## WORK TASK
Please pick up the three-dimensional fabric invention text below and continue it after its last sentence.

## TEXT
The major object of this invention method and machine is to produce transverse diagonal pattern three-dimensional fabric in flat panels of variable thicknesses and cross sections in widths of several feet at speeds at least ten times faster than current machines. This invention machine has very short motions of all components, and therefore it is inherently much faster, and thus produces fabric at lower cost, than three-dimensional weaving looms which are currently the only machines capable of producing flat panels of three-dimensional fabric. Additional objectives are that speed not be reduced as fabric width increases and that there be no restrictions on the practical width of the machine.
The principal objective of this invention transverse diagonal three-dimensional fabric pattern is to produce rows of straight longitudinal yarns in the longitudinal plane aligned exactly with the longitudinal axis, intimately supported by straight transverse yarns at angles of +45° and -45° in the transverse plane orthogonal to each other and the longitudinal yarns. Another objective of this fabric pattern is that it facilitate rapid production in continuous lengths, wide widths and variable thicknesses and cross sections.
The objectives of the method, machine and fabric pattern all support low cost production of a three-dimensional fabric that can be used in low cost composite structures with superior performance capabilities in the longitudinal direction.
The summary of the method of this invention is to use a hybrid of both knitting and weaving techniques to produce a transverse diagonal pattern three-dimensional fabric specifically designed to support very rapid production of flat panels of variable thicknesses and cross sections in wide widths and continuous length.
The summary of this invention machine is that it is a hybrid knitting/weaving loom consisting of the following major components which perform the described functions. First a yarn guide plate holds multiple rows or sheets of longitudinal yarns in the longitudinal plane arranged in the transverse diagonal pattern. Next, two rows of knitting needles, or alternatively two rows of sewing needles with accompanying loopers, insert rows of straight transverse yarn in the transverse plane at angles of +45° and -45° between the longitudinal yarns. A beat mechanism then moves the yarn guide plate forward to compact each successive row of +45° and -45° transverse yarns against the fell of the completed fabric. After each pair of rows of transverse yarns at +45° and -45° is beat up, both rows of retracted needle bars are moved one yarn space to the right or alternately to the left. This causes successive rows of transverse yarns to bind the left and right side edges of the fabric.

## DATA EXTRACTS

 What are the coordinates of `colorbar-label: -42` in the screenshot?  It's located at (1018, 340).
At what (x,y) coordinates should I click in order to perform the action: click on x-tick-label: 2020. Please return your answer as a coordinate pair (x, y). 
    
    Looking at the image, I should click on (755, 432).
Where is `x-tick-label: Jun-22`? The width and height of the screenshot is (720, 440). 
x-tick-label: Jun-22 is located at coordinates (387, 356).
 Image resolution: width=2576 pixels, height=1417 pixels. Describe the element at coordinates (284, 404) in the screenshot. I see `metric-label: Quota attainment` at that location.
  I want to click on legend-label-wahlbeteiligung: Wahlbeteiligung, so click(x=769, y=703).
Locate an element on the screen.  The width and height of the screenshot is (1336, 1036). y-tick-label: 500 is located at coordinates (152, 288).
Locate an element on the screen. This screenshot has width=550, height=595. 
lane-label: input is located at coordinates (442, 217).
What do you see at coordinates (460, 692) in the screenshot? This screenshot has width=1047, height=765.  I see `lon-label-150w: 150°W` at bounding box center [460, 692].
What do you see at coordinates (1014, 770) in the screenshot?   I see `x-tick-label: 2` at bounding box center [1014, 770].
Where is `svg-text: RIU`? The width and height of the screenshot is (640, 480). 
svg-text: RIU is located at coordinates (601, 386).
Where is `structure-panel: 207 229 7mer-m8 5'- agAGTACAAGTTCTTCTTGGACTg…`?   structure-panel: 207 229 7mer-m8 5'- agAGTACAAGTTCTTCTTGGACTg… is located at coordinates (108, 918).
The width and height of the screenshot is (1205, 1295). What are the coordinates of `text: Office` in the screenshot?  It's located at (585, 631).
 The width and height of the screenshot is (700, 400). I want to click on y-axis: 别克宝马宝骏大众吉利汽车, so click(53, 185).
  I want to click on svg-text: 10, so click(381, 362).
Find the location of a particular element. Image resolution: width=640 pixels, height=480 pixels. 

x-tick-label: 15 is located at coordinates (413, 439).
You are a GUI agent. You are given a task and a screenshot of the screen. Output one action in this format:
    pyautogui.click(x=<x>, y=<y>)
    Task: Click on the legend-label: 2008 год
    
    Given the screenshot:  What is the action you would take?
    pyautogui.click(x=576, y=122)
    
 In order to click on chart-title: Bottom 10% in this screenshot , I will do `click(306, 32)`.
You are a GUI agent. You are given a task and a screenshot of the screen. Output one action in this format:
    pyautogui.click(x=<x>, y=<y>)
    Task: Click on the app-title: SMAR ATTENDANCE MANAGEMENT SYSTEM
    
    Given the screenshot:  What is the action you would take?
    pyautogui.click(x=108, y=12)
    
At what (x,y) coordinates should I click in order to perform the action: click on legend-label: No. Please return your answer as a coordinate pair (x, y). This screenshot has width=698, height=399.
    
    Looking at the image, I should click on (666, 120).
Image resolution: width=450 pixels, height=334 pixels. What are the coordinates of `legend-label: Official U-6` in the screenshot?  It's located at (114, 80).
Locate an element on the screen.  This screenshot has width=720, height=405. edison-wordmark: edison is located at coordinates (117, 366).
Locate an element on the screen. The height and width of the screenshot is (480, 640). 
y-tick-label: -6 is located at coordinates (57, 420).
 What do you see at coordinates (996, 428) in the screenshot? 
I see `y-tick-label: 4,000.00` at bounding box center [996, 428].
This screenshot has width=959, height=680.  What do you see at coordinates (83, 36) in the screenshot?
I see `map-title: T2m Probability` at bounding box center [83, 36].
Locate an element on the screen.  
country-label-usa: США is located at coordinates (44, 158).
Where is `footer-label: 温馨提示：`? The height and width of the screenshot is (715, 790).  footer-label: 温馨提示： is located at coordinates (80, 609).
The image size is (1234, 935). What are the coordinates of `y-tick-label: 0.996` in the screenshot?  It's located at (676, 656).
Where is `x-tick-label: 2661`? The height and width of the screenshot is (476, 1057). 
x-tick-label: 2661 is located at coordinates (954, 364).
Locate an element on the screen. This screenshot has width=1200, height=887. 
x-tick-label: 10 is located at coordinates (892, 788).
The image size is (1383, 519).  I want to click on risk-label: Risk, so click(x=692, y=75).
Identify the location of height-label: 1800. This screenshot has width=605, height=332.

## OUTPUT OF THE TASK
The summary of this invention fabric pattern is that it is a three-dimensional fabric consisting of multiple rows or sheets of longitudinal yarns which are held straight in the longitudinal plane aligned exactly with the longitudinal axis and multiple rows of straight transverse yarns alternating at +45° and -45° in the transverse plane orthogonal to themselves and to the longitudinal yarns and interlaid between them forming a dense interlocked fabric. Chained loop stitches at the bottom edge of the fabric chain each row of transverse yarns to the preceding row. The transverse yarns also pass around the exterior of the left most and right most longitudinal yarns to bind the left and right side edges of the fabric. The fabric can be produced in variable thickness and variable cross section shape.
FIG. 1 is a general schematic arrangement of the principal components the of the machine to produce transverse diagonal three-dimensional fabric implemented with knitting needles. It is shown in cut-away and partially exploded perspective for clarity.
FIG. 2 is a general schematic arrangement of the principal components of an alternative machine to produce diagonal three-dimensional fabric implemented with sewing needles and loopers. It is also shown in cut-away and partially exploded perspective for clarity.
FIGS. 3A through 3E depict in detail the sequence of operations of the knitting needles, needle bars and needle bar shift mechanism.
FIGS. 4A through 4E depict in detail the sequence of operations of the sewing needles, the loopers, the needle bars and needle bar shift mechanism in the alternate embodiment of this invention.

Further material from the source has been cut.